● Task: Rewrite the records below, swapping every "Where should I click to" for "Where do I click to" and leaving all other text as it is.

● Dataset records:
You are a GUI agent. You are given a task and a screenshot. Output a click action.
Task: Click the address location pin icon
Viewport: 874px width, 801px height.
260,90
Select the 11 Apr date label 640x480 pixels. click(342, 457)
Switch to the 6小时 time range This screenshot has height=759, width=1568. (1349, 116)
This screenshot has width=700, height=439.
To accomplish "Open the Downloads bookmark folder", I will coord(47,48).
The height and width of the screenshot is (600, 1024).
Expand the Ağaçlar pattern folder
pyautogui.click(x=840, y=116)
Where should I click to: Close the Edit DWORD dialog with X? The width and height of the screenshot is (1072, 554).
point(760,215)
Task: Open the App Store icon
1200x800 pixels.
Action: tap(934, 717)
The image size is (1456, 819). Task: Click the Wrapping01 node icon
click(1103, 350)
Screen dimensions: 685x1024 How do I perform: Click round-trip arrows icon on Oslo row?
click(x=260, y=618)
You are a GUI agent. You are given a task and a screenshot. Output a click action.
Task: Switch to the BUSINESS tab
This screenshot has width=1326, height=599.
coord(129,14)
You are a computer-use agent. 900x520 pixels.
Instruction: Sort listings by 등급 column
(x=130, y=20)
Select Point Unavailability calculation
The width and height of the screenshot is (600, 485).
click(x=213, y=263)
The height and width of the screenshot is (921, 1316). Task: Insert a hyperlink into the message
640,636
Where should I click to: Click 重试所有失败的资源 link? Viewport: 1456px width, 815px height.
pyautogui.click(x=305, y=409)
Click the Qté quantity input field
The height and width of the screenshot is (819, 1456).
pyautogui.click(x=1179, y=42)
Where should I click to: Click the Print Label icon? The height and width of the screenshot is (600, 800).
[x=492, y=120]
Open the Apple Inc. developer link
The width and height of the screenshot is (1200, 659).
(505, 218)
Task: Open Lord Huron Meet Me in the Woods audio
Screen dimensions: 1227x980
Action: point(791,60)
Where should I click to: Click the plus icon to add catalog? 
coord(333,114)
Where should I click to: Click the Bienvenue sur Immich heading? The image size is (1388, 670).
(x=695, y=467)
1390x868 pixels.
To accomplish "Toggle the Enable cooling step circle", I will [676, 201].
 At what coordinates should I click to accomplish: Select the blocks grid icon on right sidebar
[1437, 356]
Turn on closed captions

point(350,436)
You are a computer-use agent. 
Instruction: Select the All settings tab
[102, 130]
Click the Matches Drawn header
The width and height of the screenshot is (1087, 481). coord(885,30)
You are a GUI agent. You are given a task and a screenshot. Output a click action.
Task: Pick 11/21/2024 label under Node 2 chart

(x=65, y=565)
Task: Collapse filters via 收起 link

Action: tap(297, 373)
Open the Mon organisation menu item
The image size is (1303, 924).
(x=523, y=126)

● Correct output:
You are a GUI agent. You are given a task and a screenshot. Output a click action.
Task: Click the address location pin icon
Viewport: 874px width, 801px height.
260,90
Select the 11 Apr date label 640x480 pixels. click(342, 457)
Switch to the 6小时 time range This screenshot has height=759, width=1568. (1349, 116)
This screenshot has width=700, height=439.
To accomplish "Open the Downloads bookmark folder", I will coord(47,48).
The height and width of the screenshot is (600, 1024).
Expand the Ağaçlar pattern folder
pyautogui.click(x=840, y=116)
Where do I click to: Close the Edit DWORD dialog with X? The width and height of the screenshot is (1072, 554).
point(760,215)
Task: Open the App Store icon
1200x800 pixels.
Action: tap(934, 717)
The image size is (1456, 819). Task: Click the Wrapping01 node icon
click(1103, 350)
Screen dimensions: 685x1024 How do I perform: Click round-trip arrows icon on Oslo row?
click(x=260, y=618)
You are a GUI agent. You are given a task and a screenshot. Output a click action.
Task: Switch to the BUSINESS tab
This screenshot has width=1326, height=599.
coord(129,14)
You are a computer-use agent. 900x520 pixels.
Instruction: Sort listings by 등급 column
(x=130, y=20)
Select Point Unavailability calculation
The width and height of the screenshot is (600, 485).
click(x=213, y=263)
The height and width of the screenshot is (921, 1316). Task: Insert a hyperlink into the message
640,636
Where do I click to: Click 重试所有失败的资源 link? Viewport: 1456px width, 815px height.
pyautogui.click(x=305, y=409)
Click the Qté quantity input field
The height and width of the screenshot is (819, 1456).
pyautogui.click(x=1179, y=42)
Where do I click to: Click the Print Label icon? The height and width of the screenshot is (600, 800).
[x=492, y=120]
Open the Apple Inc. developer link
The width and height of the screenshot is (1200, 659).
(505, 218)
Task: Open Lord Huron Meet Me in the Woods audio
Screen dimensions: 1227x980
Action: point(791,60)
Where do I click to: Click the plus icon to add catalog? 
coord(333,114)
Where do I click to: Click the Bienvenue sur Immich heading? The image size is (1388, 670).
(x=695, y=467)
1390x868 pixels.
To accomplish "Toggle the Enable cooling step circle", I will [676, 201].
 At what coordinates should I click to accomplish: Select the blocks grid icon on right sidebar
[1437, 356]
Turn on closed captions

point(350,436)
You are a computer-use agent. 
Instruction: Select the All settings tab
[102, 130]
Click the Matches Drawn header
The width and height of the screenshot is (1087, 481). coord(885,30)
You are a GUI agent. You are given a task and a screenshot. Output a click action.
Task: Pick 11/21/2024 label under Node 2 chart

(x=65, y=565)
Task: Collapse filters via 收起 link

Action: tap(297, 373)
Open the Mon organisation menu item
The image size is (1303, 924).
(x=523, y=126)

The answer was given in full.